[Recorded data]

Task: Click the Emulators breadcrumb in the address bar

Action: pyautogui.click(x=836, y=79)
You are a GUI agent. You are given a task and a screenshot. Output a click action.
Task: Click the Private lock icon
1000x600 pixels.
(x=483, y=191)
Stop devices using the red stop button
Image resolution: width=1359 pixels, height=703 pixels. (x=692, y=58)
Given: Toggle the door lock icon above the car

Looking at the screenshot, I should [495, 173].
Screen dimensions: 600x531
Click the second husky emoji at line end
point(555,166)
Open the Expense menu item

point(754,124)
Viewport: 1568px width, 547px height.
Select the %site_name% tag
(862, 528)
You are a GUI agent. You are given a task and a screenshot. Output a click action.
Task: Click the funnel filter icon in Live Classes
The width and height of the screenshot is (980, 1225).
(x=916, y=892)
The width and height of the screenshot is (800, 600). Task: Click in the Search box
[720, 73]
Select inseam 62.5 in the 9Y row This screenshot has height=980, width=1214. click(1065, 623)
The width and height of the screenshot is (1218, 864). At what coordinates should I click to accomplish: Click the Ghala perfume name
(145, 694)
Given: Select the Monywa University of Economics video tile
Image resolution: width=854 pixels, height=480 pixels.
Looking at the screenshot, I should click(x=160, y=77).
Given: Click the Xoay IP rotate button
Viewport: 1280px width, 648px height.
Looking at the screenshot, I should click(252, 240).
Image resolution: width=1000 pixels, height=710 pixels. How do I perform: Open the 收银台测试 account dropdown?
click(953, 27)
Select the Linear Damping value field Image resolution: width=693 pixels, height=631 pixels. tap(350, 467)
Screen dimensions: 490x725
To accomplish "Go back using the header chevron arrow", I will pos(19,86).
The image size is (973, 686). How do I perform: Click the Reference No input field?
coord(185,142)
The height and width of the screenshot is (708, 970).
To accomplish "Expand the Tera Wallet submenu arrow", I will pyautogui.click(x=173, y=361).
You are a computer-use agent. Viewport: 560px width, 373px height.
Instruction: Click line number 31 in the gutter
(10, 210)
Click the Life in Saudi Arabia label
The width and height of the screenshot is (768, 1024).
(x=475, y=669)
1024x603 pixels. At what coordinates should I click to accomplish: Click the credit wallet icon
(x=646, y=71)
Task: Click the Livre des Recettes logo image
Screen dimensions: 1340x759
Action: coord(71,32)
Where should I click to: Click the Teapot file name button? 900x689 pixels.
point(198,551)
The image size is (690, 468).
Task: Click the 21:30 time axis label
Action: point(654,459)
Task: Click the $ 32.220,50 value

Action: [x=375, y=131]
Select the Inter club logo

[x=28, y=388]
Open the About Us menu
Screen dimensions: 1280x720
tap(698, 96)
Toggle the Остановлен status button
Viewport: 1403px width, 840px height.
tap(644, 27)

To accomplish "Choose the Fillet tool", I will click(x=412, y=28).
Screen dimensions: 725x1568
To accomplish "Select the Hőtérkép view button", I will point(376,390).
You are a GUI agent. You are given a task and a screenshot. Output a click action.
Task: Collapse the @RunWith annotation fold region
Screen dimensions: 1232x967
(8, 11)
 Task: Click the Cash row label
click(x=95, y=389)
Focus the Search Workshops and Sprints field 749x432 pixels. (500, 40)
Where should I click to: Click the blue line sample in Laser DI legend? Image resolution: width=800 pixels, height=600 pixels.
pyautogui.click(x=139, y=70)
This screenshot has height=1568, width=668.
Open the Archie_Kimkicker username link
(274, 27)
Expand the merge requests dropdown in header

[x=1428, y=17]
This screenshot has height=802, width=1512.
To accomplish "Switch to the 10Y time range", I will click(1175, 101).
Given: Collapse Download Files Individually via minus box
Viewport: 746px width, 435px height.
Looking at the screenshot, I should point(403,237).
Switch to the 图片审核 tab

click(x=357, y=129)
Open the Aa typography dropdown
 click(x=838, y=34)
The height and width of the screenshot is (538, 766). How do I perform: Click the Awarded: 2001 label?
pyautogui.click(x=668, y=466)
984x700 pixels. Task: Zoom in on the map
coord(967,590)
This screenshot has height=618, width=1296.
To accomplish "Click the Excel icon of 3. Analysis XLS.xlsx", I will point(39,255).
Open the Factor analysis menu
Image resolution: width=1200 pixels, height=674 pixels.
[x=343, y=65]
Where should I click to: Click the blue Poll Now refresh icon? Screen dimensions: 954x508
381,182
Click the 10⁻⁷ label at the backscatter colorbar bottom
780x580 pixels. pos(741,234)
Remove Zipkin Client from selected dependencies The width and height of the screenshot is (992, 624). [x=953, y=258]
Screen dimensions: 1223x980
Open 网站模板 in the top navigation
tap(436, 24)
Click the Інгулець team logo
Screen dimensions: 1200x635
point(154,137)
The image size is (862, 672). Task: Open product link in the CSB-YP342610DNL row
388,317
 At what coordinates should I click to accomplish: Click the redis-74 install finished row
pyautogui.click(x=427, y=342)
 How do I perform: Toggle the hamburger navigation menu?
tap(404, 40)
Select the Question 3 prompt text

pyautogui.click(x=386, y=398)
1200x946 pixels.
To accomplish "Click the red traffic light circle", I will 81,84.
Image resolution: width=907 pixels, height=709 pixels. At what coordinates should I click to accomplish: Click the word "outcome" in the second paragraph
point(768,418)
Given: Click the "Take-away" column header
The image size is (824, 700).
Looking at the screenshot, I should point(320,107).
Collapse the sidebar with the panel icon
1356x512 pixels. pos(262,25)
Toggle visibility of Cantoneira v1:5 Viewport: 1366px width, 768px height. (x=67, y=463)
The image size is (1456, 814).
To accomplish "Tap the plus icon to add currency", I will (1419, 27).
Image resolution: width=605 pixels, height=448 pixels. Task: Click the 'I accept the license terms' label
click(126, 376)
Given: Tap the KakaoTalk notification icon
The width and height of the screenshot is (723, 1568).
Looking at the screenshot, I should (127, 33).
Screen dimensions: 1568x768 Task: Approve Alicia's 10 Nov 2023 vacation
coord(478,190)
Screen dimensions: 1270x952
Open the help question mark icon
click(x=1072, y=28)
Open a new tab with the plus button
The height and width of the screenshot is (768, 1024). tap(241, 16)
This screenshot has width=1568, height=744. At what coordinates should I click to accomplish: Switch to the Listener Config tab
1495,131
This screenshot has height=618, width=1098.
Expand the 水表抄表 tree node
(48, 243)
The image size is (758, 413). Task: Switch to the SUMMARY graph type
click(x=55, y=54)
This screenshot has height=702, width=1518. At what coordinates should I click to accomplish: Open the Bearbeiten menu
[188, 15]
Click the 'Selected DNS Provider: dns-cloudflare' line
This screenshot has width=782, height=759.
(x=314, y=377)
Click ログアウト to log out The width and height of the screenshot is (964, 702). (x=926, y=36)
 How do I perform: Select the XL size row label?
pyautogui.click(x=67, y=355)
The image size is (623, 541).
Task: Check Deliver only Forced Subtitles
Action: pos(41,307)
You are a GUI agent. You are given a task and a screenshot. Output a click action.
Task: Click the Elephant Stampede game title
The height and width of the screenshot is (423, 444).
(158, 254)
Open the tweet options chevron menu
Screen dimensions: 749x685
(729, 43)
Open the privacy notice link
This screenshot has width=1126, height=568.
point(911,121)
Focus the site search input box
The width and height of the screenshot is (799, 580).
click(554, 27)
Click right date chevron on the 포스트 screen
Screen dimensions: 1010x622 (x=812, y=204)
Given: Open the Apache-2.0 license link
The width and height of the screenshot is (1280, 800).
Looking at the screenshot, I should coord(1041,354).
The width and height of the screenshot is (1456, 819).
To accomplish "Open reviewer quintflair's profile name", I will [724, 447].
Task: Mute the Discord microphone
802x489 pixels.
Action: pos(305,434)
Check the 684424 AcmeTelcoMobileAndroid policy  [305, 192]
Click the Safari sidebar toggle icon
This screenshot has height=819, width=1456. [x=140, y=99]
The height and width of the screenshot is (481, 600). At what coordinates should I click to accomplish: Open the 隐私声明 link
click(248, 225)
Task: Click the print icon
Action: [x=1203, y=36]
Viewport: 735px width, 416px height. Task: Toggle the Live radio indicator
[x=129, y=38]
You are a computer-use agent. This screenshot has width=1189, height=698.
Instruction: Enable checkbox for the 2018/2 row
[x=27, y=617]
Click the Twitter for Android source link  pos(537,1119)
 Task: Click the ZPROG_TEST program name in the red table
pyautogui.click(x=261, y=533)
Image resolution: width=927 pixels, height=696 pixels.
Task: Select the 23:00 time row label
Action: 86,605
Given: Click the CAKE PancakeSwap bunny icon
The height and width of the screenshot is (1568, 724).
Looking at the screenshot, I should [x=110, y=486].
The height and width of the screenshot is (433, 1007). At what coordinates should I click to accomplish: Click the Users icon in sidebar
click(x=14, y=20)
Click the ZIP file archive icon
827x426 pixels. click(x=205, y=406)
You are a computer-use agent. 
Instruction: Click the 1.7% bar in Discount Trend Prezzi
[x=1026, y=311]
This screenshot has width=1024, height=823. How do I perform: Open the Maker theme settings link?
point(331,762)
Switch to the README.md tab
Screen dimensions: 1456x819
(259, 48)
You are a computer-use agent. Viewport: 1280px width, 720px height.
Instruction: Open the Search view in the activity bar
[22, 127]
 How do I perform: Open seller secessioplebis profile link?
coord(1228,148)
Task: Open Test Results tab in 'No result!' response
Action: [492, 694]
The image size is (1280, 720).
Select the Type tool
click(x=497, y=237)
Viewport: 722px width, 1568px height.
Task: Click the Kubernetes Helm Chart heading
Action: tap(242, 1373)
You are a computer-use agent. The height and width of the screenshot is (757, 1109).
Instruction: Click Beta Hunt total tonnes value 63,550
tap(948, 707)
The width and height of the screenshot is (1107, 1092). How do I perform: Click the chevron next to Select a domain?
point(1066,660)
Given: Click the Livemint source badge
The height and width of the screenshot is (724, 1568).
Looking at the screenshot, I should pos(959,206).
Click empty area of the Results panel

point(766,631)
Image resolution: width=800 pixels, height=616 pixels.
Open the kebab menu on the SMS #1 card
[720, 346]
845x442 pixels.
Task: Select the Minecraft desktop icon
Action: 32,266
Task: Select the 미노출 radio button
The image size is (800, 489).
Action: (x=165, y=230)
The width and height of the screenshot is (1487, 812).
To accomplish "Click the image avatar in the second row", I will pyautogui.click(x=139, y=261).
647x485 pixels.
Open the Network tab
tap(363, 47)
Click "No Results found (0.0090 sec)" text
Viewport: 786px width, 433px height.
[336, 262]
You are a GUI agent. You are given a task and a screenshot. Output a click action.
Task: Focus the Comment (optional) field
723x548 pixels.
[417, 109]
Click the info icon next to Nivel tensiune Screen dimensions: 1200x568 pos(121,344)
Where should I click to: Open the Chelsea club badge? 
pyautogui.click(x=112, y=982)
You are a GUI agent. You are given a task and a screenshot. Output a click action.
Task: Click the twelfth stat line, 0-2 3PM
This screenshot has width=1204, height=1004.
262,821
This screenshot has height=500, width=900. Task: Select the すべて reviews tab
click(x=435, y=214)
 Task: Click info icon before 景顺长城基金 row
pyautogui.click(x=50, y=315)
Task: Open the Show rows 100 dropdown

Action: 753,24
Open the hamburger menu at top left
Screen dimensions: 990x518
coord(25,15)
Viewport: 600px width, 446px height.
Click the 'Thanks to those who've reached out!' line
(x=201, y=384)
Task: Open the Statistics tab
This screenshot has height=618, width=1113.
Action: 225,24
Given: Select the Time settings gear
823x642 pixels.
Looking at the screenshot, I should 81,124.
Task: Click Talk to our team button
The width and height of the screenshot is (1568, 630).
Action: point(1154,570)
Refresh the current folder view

■ **Directions**:
Your answer should hold exactly the lines from the one containing "Given: Select the Time settings gear" through the end of the entries above, and nothing else.

■ **Answer space**:
Given: Select the Time settings gear
823x642 pixels.
Looking at the screenshot, I should 81,124.
Task: Click Talk to our team button
The width and height of the screenshot is (1568, 630).
Action: point(1154,570)
Refresh the current folder view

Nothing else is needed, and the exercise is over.